(Collected data)
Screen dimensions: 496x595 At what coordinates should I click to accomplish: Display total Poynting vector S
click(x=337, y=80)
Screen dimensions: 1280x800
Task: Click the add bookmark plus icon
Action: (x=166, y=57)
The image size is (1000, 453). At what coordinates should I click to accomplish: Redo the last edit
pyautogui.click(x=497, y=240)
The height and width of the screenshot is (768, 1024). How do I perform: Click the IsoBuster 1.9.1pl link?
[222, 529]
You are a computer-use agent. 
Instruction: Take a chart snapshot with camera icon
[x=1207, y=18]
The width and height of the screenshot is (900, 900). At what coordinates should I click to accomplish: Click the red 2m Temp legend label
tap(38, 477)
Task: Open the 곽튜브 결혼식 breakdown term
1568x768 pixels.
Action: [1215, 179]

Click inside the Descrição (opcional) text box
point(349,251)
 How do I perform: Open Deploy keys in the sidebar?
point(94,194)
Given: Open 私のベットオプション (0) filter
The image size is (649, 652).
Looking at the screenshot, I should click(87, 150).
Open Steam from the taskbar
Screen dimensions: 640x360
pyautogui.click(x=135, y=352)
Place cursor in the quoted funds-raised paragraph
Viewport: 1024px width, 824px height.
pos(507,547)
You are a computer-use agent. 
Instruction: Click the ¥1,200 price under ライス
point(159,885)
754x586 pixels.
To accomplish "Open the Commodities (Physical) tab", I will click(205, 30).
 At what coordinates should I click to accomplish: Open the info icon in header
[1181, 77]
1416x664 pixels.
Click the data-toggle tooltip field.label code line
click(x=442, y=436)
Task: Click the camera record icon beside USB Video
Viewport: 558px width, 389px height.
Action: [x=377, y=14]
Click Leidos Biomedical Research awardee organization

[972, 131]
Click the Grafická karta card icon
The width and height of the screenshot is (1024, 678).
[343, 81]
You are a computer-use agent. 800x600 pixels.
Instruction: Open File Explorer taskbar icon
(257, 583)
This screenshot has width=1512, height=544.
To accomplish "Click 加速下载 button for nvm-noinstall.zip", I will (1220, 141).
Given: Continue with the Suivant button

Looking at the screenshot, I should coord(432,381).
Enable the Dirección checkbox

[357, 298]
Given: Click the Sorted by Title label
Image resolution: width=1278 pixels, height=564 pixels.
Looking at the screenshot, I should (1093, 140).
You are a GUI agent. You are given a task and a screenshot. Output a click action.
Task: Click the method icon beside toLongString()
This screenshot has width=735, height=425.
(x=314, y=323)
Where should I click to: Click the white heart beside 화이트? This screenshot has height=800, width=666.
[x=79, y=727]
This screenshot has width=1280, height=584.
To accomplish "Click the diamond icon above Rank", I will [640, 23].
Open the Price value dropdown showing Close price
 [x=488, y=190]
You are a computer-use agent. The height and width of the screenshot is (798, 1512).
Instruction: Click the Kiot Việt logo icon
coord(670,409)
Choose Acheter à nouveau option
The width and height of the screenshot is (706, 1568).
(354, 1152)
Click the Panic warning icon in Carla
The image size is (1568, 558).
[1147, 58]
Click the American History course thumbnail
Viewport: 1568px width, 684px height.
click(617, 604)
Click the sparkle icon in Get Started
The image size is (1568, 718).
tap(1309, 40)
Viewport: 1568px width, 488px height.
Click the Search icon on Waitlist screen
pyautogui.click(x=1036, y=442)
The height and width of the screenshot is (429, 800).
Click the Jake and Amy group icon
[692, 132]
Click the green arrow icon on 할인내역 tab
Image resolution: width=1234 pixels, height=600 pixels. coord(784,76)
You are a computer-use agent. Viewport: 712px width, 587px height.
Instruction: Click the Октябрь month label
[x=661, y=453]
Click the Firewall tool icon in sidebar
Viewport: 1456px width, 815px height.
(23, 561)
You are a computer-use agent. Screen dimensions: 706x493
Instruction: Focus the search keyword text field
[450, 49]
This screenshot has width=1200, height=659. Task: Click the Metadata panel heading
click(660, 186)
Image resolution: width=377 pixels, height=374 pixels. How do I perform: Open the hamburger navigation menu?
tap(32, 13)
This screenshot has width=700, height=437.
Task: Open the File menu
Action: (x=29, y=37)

TASK TO CARRY OUT —
Repeat all of the data exactly. Include every line.

TASK ANSWER —
Screen dimensions: 496x595 At what coordinates should I click to accomplish: Display total Poynting vector S
click(x=337, y=80)
Screen dimensions: 1280x800
Task: Click the add bookmark plus icon
Action: (x=166, y=57)
The image size is (1000, 453). At what coordinates should I click to accomplish: Redo the last edit
pyautogui.click(x=497, y=240)
The height and width of the screenshot is (768, 1024). How do I perform: Click the IsoBuster 1.9.1pl link?
[222, 529]
You are a computer-use agent. 
Instruction: Take a chart snapshot with camera icon
[x=1207, y=18]
The width and height of the screenshot is (900, 900). At what coordinates should I click to accomplish: Click the red 2m Temp legend label
tap(38, 477)
Task: Open the 곽튜브 결혼식 breakdown term
1568x768 pixels.
Action: [1215, 179]

Click inside the Descrição (opcional) text box
point(349,251)
 How do I perform: Open Deploy keys in the sidebar?
point(94,194)
Given: Open 私のベットオプション (0) filter
The image size is (649, 652).
Looking at the screenshot, I should click(87, 150).
Open Steam from the taskbar
Screen dimensions: 640x360
pyautogui.click(x=135, y=352)
Place cursor in the quoted funds-raised paragraph
Viewport: 1024px width, 824px height.
pos(507,547)
You are a computer-use agent. 
Instruction: Click the ¥1,200 price under ライス
point(159,885)
754x586 pixels.
To accomplish "Open the Commodities (Physical) tab", I will click(205, 30).
 At what coordinates should I click to accomplish: Open the info icon in header
[1181, 77]
1416x664 pixels.
Click the data-toggle tooltip field.label code line
click(x=442, y=436)
Task: Click the camera record icon beside USB Video
Viewport: 558px width, 389px height.
Action: [x=377, y=14]
Click Leidos Biomedical Research awardee organization

[972, 131]
Click the Grafická karta card icon
The width and height of the screenshot is (1024, 678).
[343, 81]
You are a computer-use agent. 800x600 pixels.
Instruction: Open File Explorer taskbar icon
(257, 583)
This screenshot has width=1512, height=544.
To accomplish "Click 加速下载 button for nvm-noinstall.zip", I will (1220, 141).
Given: Continue with the Suivant button

Looking at the screenshot, I should coord(432,381).
Enable the Dirección checkbox

[357, 298]
Given: Click the Sorted by Title label
Image resolution: width=1278 pixels, height=564 pixels.
Looking at the screenshot, I should (1093, 140).
You are a GUI agent. You are given a task and a screenshot. Output a click action.
Task: Click the method icon beside toLongString()
This screenshot has width=735, height=425.
(x=314, y=323)
Where should I click to: Click the white heart beside 화이트? This screenshot has height=800, width=666.
[x=79, y=727]
This screenshot has width=1280, height=584.
To accomplish "Click the diamond icon above Rank", I will [640, 23].
Open the Price value dropdown showing Close price
 [x=488, y=190]
You are a computer-use agent. The height and width of the screenshot is (798, 1512).
Instruction: Click the Kiot Việt logo icon
coord(670,409)
Choose Acheter à nouveau option
The width and height of the screenshot is (706, 1568).
(354, 1152)
Click the Panic warning icon in Carla
The image size is (1568, 558).
[1147, 58]
Click the American History course thumbnail
Viewport: 1568px width, 684px height.
click(617, 604)
Click the sparkle icon in Get Started
The image size is (1568, 718).
tap(1309, 40)
Viewport: 1568px width, 488px height.
Click the Search icon on Waitlist screen
pyautogui.click(x=1036, y=442)
The height and width of the screenshot is (429, 800).
Click the Jake and Amy group icon
[692, 132]
Click the green arrow icon on 할인내역 tab
Image resolution: width=1234 pixels, height=600 pixels. coord(784,76)
You are a computer-use agent. Viewport: 712px width, 587px height.
Instruction: Click the Октябрь month label
[x=661, y=453]
Click the Firewall tool icon in sidebar
Viewport: 1456px width, 815px height.
(23, 561)
You are a computer-use agent. Screen dimensions: 706x493
Instruction: Focus the search keyword text field
[450, 49]
This screenshot has width=1200, height=659. Task: Click the Metadata panel heading
click(660, 186)
Image resolution: width=377 pixels, height=374 pixels. How do I perform: Open the hamburger navigation menu?
tap(32, 13)
This screenshot has width=700, height=437.
Task: Open the File menu
Action: (x=29, y=37)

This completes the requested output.